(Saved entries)
________________________________________

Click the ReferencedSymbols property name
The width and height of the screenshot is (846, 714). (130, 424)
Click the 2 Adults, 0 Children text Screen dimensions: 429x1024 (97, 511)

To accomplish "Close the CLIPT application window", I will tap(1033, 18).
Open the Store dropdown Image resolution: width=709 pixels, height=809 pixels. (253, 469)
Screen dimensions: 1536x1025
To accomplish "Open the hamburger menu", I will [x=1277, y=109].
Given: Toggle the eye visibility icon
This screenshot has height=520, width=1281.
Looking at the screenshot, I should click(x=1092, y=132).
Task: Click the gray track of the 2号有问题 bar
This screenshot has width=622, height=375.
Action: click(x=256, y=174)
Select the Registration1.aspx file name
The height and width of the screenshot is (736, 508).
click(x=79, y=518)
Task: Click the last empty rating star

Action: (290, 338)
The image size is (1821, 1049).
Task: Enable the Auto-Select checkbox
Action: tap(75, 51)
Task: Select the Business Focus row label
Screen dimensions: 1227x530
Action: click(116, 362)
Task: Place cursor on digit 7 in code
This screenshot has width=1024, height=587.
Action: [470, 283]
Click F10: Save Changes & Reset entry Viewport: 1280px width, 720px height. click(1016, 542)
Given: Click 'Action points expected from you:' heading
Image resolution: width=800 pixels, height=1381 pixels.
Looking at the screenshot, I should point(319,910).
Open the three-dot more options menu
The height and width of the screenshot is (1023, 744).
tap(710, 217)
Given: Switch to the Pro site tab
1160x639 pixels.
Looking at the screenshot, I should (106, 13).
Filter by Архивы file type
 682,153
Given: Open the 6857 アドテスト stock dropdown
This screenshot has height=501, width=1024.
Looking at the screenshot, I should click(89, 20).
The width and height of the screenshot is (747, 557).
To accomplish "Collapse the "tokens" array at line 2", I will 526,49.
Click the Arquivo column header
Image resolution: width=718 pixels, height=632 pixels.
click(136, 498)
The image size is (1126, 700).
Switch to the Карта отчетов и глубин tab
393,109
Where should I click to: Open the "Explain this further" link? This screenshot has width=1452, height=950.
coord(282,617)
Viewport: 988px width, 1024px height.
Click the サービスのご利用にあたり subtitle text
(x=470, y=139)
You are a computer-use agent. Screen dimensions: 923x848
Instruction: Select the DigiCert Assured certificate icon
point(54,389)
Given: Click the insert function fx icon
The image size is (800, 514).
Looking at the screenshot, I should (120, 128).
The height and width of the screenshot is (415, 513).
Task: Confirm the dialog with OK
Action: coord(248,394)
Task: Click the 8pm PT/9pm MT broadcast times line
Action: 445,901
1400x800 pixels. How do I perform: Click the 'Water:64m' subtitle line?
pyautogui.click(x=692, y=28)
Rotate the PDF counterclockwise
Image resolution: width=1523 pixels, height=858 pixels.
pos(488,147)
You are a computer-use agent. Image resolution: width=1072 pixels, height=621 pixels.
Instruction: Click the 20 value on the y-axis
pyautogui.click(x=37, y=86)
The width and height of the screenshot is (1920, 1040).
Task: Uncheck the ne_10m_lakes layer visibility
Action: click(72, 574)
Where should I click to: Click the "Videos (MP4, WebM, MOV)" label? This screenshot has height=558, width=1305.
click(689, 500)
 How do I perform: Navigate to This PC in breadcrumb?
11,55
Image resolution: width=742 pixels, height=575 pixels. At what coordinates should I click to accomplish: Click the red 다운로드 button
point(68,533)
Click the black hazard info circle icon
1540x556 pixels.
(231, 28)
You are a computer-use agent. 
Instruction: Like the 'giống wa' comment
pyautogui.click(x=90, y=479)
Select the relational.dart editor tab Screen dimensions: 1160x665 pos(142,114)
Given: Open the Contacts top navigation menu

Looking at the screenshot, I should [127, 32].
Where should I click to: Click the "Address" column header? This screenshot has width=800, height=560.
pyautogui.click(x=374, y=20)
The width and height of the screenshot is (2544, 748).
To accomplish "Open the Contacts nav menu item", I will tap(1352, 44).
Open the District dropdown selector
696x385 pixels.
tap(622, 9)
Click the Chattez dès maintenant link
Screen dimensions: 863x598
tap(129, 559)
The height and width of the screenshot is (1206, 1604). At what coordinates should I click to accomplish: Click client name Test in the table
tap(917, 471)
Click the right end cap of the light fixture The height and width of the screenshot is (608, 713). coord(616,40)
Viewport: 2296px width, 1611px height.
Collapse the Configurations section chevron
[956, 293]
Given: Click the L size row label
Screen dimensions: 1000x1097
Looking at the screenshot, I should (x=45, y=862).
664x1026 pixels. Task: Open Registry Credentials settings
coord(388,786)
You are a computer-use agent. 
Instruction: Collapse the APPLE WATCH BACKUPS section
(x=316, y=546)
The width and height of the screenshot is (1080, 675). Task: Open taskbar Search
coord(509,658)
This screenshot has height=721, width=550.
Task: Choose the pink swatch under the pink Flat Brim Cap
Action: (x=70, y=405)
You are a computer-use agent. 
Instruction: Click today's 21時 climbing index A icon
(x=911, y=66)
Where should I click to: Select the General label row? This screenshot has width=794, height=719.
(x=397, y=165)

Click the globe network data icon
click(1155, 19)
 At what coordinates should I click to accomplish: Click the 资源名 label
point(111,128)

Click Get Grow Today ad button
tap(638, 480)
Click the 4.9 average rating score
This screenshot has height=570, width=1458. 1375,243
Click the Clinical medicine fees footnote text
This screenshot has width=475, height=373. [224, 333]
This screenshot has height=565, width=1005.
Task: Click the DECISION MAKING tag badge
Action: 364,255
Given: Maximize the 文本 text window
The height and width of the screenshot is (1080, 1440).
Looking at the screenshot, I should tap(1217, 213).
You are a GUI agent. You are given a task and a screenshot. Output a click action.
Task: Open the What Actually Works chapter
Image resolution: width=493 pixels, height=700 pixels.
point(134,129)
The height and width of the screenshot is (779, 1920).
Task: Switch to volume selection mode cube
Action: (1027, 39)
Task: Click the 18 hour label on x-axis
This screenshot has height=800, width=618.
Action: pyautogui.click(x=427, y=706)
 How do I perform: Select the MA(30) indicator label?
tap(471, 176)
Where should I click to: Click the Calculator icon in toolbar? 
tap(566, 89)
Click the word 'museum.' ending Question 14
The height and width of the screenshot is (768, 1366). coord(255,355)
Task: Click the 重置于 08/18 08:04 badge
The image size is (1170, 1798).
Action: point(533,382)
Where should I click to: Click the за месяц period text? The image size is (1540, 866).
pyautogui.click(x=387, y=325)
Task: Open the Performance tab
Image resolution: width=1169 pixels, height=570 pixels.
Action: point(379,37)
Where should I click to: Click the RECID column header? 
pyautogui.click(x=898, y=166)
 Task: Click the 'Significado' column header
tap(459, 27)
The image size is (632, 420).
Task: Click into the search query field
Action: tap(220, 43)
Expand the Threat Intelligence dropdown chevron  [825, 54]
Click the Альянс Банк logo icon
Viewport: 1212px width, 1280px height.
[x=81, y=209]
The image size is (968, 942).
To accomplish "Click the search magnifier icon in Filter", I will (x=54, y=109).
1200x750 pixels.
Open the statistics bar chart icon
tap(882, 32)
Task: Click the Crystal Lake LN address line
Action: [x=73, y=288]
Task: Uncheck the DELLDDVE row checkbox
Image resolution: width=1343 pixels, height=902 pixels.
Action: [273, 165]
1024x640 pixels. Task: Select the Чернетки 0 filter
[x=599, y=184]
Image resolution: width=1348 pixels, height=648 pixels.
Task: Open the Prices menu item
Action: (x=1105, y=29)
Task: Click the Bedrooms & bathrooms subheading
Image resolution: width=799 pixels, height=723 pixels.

________________________________________

PROBLEM DESCRIPTION:
The word "will" appears on some lines of the data above; say how many such lines there are, with nothing else.

TASK RESULT:
5